In this story, under the arches of the Pushkin House, we are inclined to follow the consecrated, museum traditions, without fear of roll calls and repetitions - on the contrary, welcoming them in every possible way, as if even rejoicing in our inner lack of independence. For it, so to speak, is “in the key” and can be interpreted in the sense of those phenomena that served as a theme and material for us here - namely: phenomena that do not finally exist in reality.

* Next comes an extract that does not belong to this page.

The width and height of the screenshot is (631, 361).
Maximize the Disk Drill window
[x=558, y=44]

So the need to use even a container created before us and not by us, also, as if stinging itself, serves our purpose.

So, we recreate the modern non-existence of the hero, this elusive ether, which now almost corresponds to the very mystery of matter, the mystery against which rested modern natural science: when matter, breaking up, dividing and reducing to more and more elementary particles, suddenly ceases to exist at all from an attempt to divide it further: a particle, a wave, a quantum, - both this and that, and the third, and none of them, and not all three together ... and grandmother’s sweet word “ether” comes up, almost without reminding us that even before us such a mystery was known, with the only difference being that no one rested against it with the stupid surprise of those who consider the world comprehensible, but simply knew that there was a mystery here, and assumed it to be so.

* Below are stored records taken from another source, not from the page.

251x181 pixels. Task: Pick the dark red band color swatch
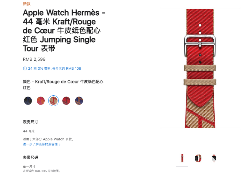(x=66, y=101)
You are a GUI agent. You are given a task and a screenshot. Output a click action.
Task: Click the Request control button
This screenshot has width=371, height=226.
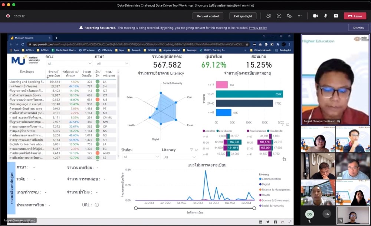click(208, 16)
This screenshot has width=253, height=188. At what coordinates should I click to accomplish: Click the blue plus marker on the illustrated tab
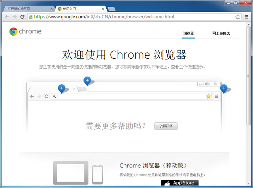pos(61,88)
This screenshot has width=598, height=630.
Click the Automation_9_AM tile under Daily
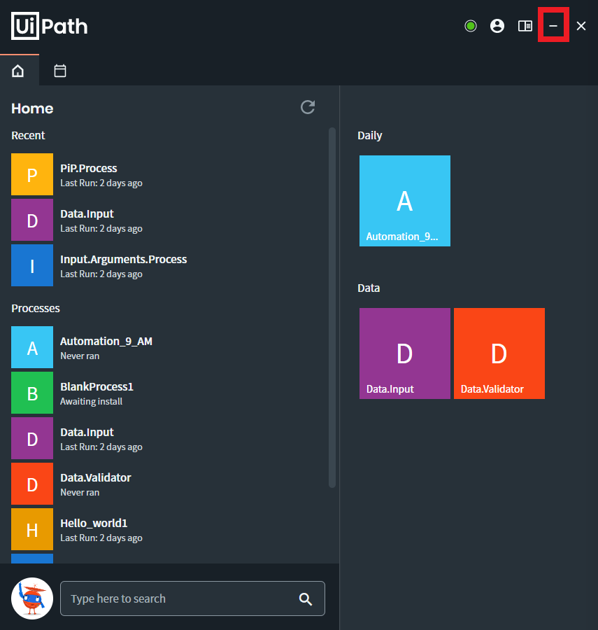pyautogui.click(x=404, y=201)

And we pour this non-existent ether into grandmother's flasks that have not survived, being surprised that then each vinegar had its own non-idle form; we are happy to wash the word “bottle” in tepid water, admiring the idea of ​​​​a facet, until a ray of childhood sparkles, soapy and crystal, from it and illuminates an iridescent yellowish tablecloth knitted in someone’s distant and unthinkable needlework childhood, anise drops and a thermometer with the old color of mercury, which has not changed until now only due to devotion to the table of elements and chemical fidelity ... And this rainbow beam will illuminate someone's thin, wrapped neck, mother's kiss on the crown great romance"Three Musketeers". {8} And how surprised we are at the sudden, so unaccustomed slowness and lovingness of our own movements, prompted only by the shape and facet of these bottles, mysteriously breaking through and stopping our fuss ... {9}


Roman Museum…

And, at the same time, we will try to write in such a way that even a piece of newspaper, since it did not go to its intended purpose, could be inserted at any point in the novel, serving as a natural continuation and without violating the narrative in any way.

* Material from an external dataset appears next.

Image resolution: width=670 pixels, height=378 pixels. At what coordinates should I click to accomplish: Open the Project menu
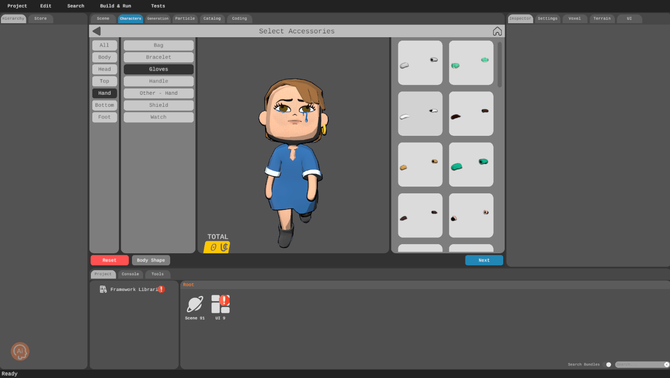[x=17, y=6]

So that, after putting the novel aside, one can read a fresh and stale newspaper and believe that what is happening now in the newspaper and, therefore, to some extent in the world in general, is happening in the time of the novel, and, conversely, putting the newspaper aside and returning to the novel, to believe that they did not stop reading it, but re-read the Prologue once more in order to clarify some particular details of the author's intentions.

Hoping for such an effect, counting on the inevitable cooperation and co-authorship of time and environment, we apparently, we will not write out in detail and in detail, considering that all these things are mutually known, from the experience of the author and the reader.